*Material provided*.
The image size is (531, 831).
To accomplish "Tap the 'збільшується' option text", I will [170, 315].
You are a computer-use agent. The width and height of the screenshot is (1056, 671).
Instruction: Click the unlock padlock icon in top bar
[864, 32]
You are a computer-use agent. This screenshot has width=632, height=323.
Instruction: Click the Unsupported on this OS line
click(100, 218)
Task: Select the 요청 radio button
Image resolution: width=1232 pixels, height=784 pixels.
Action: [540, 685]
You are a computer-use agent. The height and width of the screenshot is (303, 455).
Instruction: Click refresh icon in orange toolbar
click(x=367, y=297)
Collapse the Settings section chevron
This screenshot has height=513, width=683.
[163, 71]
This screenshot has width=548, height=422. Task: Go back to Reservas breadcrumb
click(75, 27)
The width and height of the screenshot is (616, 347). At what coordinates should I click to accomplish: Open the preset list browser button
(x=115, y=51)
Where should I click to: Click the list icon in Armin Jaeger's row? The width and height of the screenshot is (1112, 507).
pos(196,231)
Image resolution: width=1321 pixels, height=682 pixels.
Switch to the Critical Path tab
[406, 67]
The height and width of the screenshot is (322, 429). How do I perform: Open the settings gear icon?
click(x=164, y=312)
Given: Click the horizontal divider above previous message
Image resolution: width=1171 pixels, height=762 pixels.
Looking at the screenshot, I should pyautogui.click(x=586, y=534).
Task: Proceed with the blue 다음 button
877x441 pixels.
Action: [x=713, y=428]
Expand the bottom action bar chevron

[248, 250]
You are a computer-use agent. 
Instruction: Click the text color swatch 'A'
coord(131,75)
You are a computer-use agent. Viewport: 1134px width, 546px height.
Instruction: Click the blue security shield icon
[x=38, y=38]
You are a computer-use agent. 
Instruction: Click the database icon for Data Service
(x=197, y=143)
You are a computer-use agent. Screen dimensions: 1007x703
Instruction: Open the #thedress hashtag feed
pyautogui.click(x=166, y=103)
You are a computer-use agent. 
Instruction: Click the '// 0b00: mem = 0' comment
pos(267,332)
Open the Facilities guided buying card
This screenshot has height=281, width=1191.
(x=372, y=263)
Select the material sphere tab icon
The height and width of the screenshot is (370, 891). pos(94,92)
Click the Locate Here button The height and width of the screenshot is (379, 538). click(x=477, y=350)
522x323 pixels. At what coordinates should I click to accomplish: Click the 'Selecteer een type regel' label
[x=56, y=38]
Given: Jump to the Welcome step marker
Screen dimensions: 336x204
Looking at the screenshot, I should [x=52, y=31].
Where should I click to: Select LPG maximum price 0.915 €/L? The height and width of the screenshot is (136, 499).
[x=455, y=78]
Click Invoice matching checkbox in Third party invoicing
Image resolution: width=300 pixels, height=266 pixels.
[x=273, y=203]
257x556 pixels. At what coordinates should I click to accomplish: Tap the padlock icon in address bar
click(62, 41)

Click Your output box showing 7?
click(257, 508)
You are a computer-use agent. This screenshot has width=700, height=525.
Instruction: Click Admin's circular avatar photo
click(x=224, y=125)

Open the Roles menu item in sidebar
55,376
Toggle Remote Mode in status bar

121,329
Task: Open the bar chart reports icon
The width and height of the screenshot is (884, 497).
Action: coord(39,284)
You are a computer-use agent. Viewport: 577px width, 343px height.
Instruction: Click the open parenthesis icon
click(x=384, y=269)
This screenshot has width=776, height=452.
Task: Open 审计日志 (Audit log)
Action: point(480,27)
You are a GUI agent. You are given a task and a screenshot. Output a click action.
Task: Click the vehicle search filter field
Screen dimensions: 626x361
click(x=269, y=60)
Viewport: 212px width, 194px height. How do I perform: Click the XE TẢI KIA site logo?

*Directions*.
From the records above, return each line that has the string "Viewport".

*Solution*.
You are a computer-use agent. Viewport: 1134px width, 546px height.
You are a computer-use agent. Viewport: 577px width, 343px height.
Viewport: 212px width, 194px height. How do I perform: Click the XE TẢI KIA site logo?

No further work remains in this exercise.